Army scientist studies thunderstorms to improve battlefield missions

A new pattern in the evolution of thunderstorms can be used to better predict how weather and the environment will affect Army assets such as unmanned aerial systems on the battlefield. Shutterstock photo.

ADELPHI, Md. — An Army scientist working at the Army Research Laboratory has discovered a new pattern in the evolution of thunderstorms that can be used to better predict how weather and the environment will affect Army assets such as unmanned aerial systems on the battlefield.

Dr. Xiping Zeng, ARL meteorologist, recently presented his research at the 2017 NASA Precipitation Measurement Meeting, where he discussed how thunderstorm research is vital to the military and how two environmental factors that develop during these storms need to be better predicted and closely monitored: downdrafts and super-cooled raindrops.

Strong downdrafts can lead to strong surface gusts, and super-cooled rain drops, which remain liquid with a temperature below zero degrees Celsius, freeze immediately after colliding with aircrafts.

“These two factors are disastrous to UAS, as they cause them to fall to the ground,” Zeng said.

“However, no current model accurately predicts this because we have so little information on them. This research has revealed a coupling of the two factors, providing a basis to understand and improve impact predictions.”

Zeng’s research has revealed a new pattern of down and updraft alternation and further found the pattern reduces the chance of super-cooled drops.

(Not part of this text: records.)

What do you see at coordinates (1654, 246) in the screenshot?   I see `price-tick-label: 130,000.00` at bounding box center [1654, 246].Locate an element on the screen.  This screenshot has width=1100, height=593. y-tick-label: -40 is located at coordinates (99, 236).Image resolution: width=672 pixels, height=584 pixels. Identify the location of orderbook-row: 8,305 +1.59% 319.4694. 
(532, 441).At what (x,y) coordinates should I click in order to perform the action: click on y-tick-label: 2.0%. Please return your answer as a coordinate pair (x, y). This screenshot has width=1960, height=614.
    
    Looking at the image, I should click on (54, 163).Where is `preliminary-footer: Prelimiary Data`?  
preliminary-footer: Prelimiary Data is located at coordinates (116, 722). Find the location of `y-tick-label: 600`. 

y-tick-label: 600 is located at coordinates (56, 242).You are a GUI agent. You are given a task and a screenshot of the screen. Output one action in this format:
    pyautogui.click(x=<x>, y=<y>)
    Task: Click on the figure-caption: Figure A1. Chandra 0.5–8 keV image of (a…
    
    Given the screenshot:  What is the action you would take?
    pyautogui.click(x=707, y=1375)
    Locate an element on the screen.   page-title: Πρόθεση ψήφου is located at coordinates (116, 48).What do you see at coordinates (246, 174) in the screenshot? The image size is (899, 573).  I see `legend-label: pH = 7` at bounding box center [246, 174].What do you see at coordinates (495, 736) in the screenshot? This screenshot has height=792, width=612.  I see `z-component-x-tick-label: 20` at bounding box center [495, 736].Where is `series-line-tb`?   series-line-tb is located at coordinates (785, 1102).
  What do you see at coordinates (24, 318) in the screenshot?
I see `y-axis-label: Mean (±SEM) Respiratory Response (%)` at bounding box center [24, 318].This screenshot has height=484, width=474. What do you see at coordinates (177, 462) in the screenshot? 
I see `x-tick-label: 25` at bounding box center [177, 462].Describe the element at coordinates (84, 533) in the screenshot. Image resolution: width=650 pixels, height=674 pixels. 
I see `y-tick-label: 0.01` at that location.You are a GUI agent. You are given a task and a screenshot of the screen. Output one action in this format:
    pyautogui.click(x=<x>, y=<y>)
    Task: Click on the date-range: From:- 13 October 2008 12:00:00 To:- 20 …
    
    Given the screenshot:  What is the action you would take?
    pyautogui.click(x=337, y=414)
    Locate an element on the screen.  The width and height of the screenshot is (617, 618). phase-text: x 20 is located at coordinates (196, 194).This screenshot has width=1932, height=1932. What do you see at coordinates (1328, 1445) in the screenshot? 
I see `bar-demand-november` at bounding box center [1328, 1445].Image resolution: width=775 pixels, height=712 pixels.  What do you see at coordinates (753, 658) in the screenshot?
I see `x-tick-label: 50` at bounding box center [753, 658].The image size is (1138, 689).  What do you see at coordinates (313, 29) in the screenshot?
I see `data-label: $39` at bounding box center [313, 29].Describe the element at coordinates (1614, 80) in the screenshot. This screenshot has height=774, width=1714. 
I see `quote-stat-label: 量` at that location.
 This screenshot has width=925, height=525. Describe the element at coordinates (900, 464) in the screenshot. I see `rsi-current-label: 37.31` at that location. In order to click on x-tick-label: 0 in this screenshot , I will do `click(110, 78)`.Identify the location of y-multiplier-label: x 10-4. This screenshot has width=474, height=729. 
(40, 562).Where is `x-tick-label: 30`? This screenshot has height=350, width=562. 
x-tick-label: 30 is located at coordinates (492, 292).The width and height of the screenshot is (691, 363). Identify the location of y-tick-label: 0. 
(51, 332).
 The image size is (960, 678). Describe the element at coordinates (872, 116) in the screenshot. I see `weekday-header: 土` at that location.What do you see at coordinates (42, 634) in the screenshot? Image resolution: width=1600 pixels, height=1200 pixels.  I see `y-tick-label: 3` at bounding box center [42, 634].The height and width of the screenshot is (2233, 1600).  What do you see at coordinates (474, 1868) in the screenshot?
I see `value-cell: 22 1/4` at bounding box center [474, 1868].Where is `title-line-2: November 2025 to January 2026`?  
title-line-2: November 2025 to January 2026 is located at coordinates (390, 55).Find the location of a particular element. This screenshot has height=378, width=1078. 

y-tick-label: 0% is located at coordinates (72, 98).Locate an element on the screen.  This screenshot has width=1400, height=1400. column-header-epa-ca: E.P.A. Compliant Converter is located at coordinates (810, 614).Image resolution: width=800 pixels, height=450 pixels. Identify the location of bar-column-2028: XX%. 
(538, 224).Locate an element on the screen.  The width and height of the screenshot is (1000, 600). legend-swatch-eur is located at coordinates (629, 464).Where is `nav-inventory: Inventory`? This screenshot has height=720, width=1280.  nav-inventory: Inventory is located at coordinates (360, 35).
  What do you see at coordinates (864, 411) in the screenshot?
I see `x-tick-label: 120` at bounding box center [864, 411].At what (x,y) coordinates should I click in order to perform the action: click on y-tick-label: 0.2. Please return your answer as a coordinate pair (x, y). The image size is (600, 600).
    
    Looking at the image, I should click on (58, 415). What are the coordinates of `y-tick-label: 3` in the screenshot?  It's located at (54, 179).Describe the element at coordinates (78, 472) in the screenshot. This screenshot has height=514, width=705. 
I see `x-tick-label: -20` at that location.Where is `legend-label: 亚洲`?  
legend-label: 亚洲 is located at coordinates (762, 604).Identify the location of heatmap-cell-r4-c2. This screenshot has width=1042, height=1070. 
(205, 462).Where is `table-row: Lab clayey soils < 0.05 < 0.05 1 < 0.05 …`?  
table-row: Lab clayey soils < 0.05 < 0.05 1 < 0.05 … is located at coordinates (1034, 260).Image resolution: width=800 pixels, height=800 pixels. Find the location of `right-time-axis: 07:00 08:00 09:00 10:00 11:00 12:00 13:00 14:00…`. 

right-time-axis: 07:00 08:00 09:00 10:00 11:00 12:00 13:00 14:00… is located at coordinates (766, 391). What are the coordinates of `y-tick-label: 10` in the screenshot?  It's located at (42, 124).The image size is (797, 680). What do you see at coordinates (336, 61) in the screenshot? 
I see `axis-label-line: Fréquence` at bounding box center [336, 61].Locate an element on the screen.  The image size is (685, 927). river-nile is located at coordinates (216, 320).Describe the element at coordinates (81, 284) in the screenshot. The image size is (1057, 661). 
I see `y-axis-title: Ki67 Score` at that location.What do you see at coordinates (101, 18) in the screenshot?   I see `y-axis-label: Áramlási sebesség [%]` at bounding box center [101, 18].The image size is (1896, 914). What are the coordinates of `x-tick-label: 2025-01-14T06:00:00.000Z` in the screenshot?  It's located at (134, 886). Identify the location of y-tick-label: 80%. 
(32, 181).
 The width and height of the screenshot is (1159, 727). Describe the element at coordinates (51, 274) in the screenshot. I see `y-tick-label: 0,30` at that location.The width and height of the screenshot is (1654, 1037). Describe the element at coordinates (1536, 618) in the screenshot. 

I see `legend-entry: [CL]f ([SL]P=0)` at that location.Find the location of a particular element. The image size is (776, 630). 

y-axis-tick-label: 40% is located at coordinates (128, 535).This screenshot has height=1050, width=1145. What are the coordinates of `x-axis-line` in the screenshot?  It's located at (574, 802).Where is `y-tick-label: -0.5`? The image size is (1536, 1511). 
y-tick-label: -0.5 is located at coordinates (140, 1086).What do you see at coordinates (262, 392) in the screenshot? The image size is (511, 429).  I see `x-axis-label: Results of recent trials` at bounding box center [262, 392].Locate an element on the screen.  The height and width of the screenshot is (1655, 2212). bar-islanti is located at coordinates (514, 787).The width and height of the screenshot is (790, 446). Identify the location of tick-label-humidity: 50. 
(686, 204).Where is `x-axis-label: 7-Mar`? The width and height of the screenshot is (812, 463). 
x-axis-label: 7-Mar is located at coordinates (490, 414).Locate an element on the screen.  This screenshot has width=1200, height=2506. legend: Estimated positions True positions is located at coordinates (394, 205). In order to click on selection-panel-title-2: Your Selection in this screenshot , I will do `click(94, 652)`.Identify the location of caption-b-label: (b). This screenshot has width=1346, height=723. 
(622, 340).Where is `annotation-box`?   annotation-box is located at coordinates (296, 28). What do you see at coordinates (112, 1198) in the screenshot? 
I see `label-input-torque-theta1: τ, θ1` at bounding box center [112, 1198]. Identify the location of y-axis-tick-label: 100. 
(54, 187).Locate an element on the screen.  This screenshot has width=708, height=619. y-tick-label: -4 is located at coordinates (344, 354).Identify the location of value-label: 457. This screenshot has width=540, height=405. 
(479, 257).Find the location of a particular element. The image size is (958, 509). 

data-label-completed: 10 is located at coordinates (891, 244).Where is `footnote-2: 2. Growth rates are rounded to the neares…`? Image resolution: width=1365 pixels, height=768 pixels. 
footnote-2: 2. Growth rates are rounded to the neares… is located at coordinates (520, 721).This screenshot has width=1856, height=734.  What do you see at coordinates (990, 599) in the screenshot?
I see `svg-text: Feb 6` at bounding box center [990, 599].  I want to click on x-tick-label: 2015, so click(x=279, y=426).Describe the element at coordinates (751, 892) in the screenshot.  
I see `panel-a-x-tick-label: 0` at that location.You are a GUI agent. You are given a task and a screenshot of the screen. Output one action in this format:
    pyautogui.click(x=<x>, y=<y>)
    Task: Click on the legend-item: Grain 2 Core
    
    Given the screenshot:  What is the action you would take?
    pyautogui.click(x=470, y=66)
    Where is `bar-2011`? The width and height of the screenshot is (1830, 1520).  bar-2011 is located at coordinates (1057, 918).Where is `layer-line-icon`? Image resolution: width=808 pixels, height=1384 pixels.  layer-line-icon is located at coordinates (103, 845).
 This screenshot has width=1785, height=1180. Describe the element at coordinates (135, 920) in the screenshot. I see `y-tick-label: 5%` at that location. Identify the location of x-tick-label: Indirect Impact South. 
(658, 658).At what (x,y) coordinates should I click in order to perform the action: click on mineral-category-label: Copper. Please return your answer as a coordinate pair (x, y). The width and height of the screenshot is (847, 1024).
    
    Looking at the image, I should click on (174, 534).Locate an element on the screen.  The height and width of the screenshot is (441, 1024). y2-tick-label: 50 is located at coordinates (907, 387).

This new discovery provides a basis to understand and further predict the two factors.

According to Zeng, prediction in the battlefield environment is a challenge in the era of high technology (e.g., UAS) and ARL researchers work to improve numerical weather prediction for such environments.

Zeng will further observe and model the downdrafts in thunderstorms and then develop an algorithm to better represent them in ARL’s NWP models and provide them to the NWP community at large.

He hopes that the improved algorithm will be able to effectively predict surface gusts and super-cooled rain drops more accurately for UAS in adverse weather with thunderstorms.

Zeng’s research develops situational understanding by providing an opportunity to improve weather forecasting for the Army through better remote sensing rather than deploying additional in-situ sensors in areas of interest.